— Entries taken from a collection —
- - - - - - -
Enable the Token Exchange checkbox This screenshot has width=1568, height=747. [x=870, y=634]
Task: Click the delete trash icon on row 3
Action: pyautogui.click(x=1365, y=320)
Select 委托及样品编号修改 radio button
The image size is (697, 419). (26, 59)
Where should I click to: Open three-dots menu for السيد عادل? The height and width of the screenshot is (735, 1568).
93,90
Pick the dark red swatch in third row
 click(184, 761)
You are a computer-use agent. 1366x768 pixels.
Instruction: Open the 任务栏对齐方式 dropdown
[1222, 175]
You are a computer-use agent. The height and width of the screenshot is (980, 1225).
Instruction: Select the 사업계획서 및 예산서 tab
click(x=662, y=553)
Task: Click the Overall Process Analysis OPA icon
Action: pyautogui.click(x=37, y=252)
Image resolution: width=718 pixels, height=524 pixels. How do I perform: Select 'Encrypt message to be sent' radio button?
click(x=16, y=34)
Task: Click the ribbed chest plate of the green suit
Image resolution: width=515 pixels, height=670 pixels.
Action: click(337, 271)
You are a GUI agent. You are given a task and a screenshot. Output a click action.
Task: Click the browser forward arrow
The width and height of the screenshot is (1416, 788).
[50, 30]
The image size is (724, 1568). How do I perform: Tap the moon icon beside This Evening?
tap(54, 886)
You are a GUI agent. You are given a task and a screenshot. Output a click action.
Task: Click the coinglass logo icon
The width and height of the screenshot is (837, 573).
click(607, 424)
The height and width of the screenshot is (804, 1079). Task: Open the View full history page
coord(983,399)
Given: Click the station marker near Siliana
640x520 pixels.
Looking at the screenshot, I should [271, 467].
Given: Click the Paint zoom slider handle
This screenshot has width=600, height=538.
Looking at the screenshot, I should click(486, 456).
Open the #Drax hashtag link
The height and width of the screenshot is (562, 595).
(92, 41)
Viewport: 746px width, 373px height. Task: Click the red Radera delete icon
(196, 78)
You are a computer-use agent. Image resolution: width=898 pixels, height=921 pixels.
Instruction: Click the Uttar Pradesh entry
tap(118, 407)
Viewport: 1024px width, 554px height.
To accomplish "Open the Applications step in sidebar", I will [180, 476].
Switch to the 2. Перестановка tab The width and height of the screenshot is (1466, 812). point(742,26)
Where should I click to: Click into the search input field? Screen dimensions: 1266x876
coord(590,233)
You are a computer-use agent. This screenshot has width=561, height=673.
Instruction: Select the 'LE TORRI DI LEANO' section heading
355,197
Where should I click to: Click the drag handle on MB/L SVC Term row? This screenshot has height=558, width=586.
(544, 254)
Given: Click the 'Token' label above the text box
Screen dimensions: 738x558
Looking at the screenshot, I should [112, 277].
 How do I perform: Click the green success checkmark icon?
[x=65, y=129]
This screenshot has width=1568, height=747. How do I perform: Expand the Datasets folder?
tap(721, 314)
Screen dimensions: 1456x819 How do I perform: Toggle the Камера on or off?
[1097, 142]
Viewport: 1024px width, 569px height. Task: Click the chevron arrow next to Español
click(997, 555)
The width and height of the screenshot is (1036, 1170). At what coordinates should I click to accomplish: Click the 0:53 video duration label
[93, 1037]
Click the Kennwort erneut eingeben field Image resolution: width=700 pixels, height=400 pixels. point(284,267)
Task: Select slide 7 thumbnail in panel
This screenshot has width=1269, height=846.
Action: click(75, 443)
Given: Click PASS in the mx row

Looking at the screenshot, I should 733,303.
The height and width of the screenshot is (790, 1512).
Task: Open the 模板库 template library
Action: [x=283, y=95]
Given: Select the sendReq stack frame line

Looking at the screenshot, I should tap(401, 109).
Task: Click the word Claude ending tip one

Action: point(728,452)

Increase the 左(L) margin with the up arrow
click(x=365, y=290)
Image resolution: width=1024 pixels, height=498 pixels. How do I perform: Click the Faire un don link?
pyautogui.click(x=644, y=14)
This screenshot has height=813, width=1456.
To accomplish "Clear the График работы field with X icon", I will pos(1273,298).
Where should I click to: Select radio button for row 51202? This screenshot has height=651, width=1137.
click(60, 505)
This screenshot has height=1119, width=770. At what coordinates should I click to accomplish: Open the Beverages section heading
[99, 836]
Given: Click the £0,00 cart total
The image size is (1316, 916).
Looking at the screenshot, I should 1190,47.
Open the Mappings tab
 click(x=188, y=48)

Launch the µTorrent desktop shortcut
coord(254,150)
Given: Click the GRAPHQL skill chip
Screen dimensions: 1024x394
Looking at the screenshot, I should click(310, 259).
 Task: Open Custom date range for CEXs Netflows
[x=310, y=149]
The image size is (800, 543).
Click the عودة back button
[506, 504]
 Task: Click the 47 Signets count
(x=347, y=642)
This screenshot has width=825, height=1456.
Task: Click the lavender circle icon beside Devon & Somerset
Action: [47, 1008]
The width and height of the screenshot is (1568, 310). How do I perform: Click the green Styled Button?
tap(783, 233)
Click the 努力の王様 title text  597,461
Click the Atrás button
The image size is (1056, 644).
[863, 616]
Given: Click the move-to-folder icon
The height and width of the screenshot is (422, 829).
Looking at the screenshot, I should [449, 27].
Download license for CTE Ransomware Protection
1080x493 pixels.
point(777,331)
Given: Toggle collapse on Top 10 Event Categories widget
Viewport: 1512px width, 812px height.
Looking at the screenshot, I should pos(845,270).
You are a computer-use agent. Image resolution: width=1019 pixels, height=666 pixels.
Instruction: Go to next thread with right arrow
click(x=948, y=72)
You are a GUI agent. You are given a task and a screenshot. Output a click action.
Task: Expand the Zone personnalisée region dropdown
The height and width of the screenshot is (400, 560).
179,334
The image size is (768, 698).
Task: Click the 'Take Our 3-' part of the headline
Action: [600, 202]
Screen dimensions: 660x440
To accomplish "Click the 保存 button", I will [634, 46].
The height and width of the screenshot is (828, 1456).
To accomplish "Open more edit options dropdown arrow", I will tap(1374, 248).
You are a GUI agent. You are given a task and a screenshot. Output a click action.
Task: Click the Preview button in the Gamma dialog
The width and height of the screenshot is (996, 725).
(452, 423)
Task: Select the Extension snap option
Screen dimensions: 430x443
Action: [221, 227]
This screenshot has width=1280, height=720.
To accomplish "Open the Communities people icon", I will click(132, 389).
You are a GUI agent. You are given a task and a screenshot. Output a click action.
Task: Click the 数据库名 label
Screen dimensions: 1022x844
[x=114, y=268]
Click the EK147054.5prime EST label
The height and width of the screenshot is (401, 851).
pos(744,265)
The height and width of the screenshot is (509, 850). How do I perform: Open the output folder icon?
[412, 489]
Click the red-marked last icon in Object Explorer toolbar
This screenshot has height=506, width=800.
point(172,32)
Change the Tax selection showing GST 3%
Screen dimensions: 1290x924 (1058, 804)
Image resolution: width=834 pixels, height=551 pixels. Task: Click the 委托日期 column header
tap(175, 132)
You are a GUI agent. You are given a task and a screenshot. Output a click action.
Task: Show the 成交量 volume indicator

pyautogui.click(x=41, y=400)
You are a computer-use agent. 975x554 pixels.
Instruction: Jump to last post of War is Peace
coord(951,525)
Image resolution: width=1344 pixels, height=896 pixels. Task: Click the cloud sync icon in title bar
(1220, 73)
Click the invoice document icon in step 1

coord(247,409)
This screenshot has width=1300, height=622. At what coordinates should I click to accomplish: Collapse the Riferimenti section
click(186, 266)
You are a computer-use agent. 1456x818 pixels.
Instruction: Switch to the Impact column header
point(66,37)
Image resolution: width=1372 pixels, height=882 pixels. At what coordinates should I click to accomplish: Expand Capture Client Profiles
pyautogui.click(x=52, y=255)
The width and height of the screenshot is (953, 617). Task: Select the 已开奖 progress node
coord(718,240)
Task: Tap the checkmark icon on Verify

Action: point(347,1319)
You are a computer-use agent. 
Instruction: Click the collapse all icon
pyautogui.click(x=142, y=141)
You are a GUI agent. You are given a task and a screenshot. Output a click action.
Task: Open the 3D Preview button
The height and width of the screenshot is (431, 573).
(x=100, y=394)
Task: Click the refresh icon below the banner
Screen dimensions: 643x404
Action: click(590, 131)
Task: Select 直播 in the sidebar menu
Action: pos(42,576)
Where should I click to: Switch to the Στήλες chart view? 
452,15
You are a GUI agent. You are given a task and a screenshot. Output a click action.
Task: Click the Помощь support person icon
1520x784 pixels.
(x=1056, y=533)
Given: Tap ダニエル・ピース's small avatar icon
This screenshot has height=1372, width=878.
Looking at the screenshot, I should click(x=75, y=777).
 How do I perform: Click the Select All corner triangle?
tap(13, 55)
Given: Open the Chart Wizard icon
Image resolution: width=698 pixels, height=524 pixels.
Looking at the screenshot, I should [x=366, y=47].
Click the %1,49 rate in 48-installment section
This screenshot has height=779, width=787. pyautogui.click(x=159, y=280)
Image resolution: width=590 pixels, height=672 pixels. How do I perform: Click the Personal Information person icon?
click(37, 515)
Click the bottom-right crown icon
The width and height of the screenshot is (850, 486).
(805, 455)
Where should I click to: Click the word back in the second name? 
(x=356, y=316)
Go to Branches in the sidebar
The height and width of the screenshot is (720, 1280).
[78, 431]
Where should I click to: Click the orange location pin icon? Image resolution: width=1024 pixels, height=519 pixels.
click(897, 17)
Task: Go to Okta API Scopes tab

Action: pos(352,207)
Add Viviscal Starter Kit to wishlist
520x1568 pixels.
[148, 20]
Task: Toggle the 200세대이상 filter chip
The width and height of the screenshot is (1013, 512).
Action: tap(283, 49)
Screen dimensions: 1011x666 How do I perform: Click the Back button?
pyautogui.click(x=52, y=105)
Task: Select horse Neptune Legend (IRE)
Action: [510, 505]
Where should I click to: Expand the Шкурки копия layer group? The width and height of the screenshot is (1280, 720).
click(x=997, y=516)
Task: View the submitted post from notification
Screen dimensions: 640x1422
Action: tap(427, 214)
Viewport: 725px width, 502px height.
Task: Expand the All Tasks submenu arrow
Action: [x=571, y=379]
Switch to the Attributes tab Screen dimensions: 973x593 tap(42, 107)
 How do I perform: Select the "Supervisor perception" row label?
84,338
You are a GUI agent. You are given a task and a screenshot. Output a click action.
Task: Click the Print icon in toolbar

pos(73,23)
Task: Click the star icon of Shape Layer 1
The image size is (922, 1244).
- - - - - - -
— Exercise aim —
Using the entries above, give back exactly the line containing "Task: Open Custom", the line containing "Given: Toggle collapse", and every line between them, and nothing else.

— The completed task —
 Task: Open Custom date range for CEXs Netflows
[x=310, y=149]
The image size is (800, 543).
Click the عودة back button
[506, 504]
 Task: Click the 47 Signets count
(x=347, y=642)
This screenshot has width=825, height=1456.
Task: Click the lavender circle icon beside Devon & Somerset
Action: [47, 1008]
The width and height of the screenshot is (1568, 310). How do I perform: Click the green Styled Button?
tap(783, 233)
Click the 努力の王様 title text  597,461
Click the Atrás button
The image size is (1056, 644).
[863, 616]
Given: Click the move-to-folder icon
The height and width of the screenshot is (422, 829).
Looking at the screenshot, I should [449, 27].
Download license for CTE Ransomware Protection
1080x493 pixels.
point(777,331)
Given: Toggle collapse on Top 10 Event Categories widget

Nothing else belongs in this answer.